Report: Broncos' D.J. Williams flunked second drug test, didn't use human urine
According to court documents collected by the Denver Post, Broncos linebacker D.J. Williams, suspended for six games, actually flunked a second drug test, and that, in a third test, a bottle fell from his waist area while he was collecting his urine sample and Williams attempted to kick it away.
Broncos linebacker D.J. Williams was suspended by the NFL for six games in March for violating the league’s substance abuse policy. In response, Williams filed a lawsuit that said his specimen was mishandled so badly that the collector eventually was fired.
But according to court documents collected by the Denver Post, Williams actually flunked a second drug test a month later, and that, in a third test, a bottle fell from his waist area while he was collecting his urine sample and Williams attempted to kick it away.
Basically, the NFL has said that Williams was trying to manipulate the test multiple times.
Williams’ response, via his attorney Peter Ginsberg: the NFL never disciplined Williams for the second test.

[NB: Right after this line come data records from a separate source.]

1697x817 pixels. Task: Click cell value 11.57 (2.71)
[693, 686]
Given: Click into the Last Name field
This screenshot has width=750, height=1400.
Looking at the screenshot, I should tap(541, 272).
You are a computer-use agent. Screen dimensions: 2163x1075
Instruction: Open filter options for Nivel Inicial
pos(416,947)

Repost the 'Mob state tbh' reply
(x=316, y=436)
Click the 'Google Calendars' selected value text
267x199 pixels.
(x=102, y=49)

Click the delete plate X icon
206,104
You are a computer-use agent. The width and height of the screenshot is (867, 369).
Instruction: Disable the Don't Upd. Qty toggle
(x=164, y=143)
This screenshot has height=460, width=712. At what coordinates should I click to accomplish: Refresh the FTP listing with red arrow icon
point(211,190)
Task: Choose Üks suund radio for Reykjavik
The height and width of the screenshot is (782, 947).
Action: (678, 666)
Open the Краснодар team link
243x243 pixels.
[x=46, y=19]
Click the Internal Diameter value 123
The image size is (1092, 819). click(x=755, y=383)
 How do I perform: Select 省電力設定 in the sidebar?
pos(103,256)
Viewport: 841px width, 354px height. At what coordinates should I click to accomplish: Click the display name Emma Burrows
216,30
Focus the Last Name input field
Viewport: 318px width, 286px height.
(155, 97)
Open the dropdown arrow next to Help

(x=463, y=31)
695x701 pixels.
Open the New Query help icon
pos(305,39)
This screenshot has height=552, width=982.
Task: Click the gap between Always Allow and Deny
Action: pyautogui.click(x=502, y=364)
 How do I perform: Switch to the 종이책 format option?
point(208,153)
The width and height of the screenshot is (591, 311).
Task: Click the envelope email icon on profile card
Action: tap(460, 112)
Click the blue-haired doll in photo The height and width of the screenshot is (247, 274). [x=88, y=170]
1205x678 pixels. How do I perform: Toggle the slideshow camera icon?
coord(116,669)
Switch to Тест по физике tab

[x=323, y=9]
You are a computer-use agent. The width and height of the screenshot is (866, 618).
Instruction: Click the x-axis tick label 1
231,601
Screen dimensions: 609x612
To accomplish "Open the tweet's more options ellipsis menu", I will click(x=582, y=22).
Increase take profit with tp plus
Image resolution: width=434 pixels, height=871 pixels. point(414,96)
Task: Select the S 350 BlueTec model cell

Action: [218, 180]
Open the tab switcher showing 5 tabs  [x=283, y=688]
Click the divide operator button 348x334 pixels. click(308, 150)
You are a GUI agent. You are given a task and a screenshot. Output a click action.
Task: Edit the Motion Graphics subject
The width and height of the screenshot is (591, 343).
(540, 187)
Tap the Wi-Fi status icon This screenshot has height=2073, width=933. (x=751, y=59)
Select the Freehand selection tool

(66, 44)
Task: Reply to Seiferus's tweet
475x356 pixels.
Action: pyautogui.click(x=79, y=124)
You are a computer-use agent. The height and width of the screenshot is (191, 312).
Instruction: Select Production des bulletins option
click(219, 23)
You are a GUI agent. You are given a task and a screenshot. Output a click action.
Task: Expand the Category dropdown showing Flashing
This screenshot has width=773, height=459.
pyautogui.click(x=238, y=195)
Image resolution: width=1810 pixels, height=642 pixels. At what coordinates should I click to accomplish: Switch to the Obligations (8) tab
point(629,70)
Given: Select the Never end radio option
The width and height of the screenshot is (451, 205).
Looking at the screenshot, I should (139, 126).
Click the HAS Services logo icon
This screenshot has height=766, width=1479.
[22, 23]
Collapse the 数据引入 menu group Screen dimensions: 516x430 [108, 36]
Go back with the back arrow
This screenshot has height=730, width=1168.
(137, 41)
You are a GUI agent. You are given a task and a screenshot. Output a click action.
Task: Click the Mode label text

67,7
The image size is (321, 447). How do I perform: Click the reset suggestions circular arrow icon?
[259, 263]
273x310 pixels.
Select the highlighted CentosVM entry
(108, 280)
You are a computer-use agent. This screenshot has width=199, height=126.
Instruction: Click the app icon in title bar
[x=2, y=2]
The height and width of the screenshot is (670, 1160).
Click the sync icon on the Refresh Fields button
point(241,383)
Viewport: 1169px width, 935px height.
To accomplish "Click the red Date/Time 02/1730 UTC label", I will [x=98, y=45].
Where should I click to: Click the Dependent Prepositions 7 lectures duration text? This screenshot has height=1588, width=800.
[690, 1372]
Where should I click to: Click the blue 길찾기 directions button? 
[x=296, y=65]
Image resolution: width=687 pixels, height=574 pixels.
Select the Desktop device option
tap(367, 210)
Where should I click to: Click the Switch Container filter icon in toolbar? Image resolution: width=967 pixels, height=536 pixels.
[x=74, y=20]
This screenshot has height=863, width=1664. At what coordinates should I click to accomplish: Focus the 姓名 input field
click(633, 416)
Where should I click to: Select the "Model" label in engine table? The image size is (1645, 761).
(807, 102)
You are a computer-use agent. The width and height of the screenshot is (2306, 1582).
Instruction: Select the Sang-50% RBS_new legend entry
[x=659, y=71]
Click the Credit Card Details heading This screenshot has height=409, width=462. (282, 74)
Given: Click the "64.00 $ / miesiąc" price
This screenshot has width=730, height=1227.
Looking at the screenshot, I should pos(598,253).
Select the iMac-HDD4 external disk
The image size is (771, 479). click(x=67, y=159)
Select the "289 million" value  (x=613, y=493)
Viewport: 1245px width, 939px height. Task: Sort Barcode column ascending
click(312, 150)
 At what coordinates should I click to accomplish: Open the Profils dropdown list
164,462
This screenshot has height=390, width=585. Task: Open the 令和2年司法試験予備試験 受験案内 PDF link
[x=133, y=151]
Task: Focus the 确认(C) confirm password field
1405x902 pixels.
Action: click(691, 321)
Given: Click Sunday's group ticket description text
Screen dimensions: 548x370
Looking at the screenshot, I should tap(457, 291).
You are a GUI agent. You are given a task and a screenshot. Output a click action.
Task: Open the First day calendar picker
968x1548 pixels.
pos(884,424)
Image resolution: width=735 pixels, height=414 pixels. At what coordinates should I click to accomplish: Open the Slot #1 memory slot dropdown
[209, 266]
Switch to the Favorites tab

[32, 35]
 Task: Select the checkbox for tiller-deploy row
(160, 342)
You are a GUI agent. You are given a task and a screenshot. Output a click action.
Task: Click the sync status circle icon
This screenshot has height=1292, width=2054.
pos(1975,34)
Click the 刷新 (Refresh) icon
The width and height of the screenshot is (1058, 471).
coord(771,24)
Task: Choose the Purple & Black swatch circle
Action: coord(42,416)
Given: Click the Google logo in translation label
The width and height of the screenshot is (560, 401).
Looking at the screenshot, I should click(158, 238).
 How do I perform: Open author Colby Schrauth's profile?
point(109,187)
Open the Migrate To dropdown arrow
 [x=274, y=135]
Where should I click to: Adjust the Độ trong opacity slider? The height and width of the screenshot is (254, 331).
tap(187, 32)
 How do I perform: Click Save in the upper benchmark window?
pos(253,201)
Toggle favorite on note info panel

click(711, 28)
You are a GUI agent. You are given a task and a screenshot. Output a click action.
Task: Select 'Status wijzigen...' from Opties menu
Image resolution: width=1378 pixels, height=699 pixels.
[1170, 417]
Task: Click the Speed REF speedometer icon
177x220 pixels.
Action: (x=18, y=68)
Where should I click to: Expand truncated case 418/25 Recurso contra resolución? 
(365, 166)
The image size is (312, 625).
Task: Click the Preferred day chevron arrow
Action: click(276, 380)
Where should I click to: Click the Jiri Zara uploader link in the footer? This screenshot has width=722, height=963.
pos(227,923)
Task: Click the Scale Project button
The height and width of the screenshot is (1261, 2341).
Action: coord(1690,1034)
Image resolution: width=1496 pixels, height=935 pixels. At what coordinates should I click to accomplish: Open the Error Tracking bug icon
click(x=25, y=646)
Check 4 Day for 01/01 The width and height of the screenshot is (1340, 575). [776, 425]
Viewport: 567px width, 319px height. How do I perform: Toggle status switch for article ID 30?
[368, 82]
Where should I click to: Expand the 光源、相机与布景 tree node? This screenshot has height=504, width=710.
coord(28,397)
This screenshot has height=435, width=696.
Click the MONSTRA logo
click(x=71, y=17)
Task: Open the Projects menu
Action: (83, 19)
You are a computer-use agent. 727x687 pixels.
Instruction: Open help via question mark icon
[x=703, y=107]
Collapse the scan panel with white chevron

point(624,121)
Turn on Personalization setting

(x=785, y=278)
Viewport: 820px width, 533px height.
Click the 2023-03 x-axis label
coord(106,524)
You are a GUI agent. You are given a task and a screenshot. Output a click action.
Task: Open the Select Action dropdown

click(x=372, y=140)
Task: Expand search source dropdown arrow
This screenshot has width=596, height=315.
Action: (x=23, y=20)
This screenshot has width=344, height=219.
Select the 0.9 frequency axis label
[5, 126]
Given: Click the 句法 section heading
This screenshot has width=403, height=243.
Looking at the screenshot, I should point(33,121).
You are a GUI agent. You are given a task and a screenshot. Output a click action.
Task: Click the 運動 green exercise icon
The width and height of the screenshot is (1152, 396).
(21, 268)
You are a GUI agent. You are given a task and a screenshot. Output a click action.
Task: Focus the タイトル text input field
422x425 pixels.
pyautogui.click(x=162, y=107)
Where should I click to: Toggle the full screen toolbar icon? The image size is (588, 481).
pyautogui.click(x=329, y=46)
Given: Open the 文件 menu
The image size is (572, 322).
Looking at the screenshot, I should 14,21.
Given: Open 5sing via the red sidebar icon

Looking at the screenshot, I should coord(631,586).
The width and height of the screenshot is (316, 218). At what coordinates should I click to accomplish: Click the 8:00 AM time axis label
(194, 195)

And as far as the bottle incident?
“This other allegation unfortunately reflects the irresponsible way the NFL is going about its business these days,” Ginsberg said. “The NFL made the suggestion but offered no evidence, refused to present anyone involved in either this specimen collection process or the testing of that specimen and simply made an allegation that has made its way into the evidentiary record and the media.
“It’s the wrong way to go about addressing a serious matter.”
It’s also been presented in court that Williams might not have used human urine in his tests.
From The Post:
When the sample was analyzed for performance-enhancing drugs, testers flagged it because, as one toxicologist later wrote in an e-mail … “The specimen does not contain any endogenous steroids. The profile is not consistent with a normal, healthy male urine specimen.”
As the February letter explains, endogenous steroids are naturally produced by the body and found in human urine. Their absence in the sample caused testers to conclude that Williams had provided non-human urine. The distinction wouldn’t have been made in a “substances of abuse” test because such tests do not look for endogenous steroids. Instead, the “substances of abuse” test would likely report a negative result for drugs.
(Side note: There is a semi-underground industry devoted to producing synthetic urine that can be used to beat drug tests. The court documents do not make clear whether Williams is accused of using these products.)
In February, hearing officer Harold Henderson said, “The evidence is clear that Williams was involved in three separate incidents of attempted substitution of a specimen.” Ginsberg has said Henderson is biased because he’s a longtime NFL employee.